There are no oompah-loompahs in this magic world, though. And if I'm Charlie Buckett, Willy Wonka would have to be my bizzare post-menopausal boss, who can switch between announcing her mother's impending death to openly teasing customers about their severe obesity in less time than it takes to stick a macaroon to a lonely girl's thighs (from the inside, of course. Nothing kinky implied.)
My job, if I choose to accept it (I did!) is to wander past the chocolate-boxing robots, over the concrete floors where the human automatons, with mouths perpetually full, chew while sorting chocolates; over the wildlands where the pallet jacks are put to pasture, into a storeroom where the Ark of the Covenant, if it were made of chocolate, could safely be stored with no chance of ever releasing the horrid spectre of perpetual and calamitous obesity.

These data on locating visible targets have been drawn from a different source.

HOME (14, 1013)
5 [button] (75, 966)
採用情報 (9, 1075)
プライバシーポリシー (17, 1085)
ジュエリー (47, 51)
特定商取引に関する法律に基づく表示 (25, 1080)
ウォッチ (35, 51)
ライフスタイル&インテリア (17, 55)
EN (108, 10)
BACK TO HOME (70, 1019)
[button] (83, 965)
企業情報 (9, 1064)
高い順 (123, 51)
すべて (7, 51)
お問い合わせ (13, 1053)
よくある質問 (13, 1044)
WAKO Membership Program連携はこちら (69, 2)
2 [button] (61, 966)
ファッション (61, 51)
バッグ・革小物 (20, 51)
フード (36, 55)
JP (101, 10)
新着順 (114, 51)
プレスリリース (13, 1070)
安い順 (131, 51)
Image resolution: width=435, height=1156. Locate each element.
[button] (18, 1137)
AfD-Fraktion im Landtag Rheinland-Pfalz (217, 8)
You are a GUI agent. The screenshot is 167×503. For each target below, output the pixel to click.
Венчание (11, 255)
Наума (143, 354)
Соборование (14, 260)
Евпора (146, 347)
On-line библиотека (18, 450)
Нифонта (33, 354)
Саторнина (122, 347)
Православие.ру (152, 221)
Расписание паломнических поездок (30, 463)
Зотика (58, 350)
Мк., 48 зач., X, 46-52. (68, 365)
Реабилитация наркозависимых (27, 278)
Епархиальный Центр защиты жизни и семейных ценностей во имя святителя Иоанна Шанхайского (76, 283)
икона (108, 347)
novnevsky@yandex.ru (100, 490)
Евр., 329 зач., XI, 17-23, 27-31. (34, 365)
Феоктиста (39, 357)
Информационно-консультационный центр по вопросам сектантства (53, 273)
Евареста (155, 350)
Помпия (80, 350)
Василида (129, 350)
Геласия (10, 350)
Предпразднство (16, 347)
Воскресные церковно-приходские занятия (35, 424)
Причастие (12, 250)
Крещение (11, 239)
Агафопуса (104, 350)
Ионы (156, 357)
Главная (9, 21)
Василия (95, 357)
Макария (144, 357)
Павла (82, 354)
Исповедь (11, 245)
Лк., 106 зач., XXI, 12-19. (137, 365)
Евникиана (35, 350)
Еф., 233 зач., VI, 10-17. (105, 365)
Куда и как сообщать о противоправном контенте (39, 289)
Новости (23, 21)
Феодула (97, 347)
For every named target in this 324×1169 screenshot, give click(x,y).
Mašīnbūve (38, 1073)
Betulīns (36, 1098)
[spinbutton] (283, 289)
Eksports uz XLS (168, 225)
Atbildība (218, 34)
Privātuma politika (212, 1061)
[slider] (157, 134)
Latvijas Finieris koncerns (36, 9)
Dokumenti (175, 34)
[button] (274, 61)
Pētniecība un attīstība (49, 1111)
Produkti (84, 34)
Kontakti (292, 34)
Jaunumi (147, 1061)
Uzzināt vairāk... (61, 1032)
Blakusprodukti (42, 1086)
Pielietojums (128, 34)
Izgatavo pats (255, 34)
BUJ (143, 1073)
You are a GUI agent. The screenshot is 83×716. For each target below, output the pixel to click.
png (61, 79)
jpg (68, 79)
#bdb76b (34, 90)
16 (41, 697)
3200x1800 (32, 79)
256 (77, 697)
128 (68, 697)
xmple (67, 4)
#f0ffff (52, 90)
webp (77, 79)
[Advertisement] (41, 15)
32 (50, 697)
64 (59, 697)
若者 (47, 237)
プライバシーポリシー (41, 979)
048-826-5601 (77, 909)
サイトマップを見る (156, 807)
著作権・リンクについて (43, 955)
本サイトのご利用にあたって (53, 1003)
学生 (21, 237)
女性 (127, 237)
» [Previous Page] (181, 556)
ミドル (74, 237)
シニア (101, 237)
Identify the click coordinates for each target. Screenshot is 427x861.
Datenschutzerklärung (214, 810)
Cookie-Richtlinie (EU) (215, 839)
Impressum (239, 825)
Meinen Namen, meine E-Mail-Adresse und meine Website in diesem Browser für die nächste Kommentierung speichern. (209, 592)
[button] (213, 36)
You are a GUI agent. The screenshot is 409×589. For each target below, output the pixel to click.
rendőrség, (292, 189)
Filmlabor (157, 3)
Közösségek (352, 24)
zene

Once there, I stack twice (wait... no...) three times my own weight in seven-pound boxes of chocolate "seconds" (not as in helpings, but as in second-rate, or imperfect) on a four-wheeled cart, roll them back through that magical land, to the retail bulk outlet at the front of the factory.
Once there, I stack them onto the shelves around me, filling according to type, and watching all the while as they disappear faster than I can put them out. Bulks of flesh, all too bumpy to discern gender, and waiflike ancient creatures, with toothless sweetteeth needing feeding (becoming a little too lyrical, no?) grab 30 or 40 pounds of chocolate, which is four or five boxes, and pay absurdly small prices for them.
As an example:
I bought three boxes yesterday.
1 box of marshmallow pumpkins
1 box of hazelnut clusters (like Turtles)
1 box of coffee-cream chocolates
Grand total: $4.10, because Mrs. Wonka didn't want to charge me for the most expensive box--the hazelnuts--and the other two were two dollars a piece. My fingertips were blue by the time I got home from the weight of the plastic bag-handles pushing into my tender flesh, blocking my circulation. And despite my better efforts to eat my weight in chocolate, just to lower the weight of the bags, I only succeeded in putting myself off-balance by doubling my double chins.
Tomorrow is my last day, and I'm really going to miss it. Chocolate, despite everything else it does to people, also makes them really easy to get along with. I think working at a store that makes people feel more merry because their getting Christmas chocolate at Canada-day prices (what?) is my new top job for 2006. So what if it's only $9/hour. I certainly won't starve to death before new year's.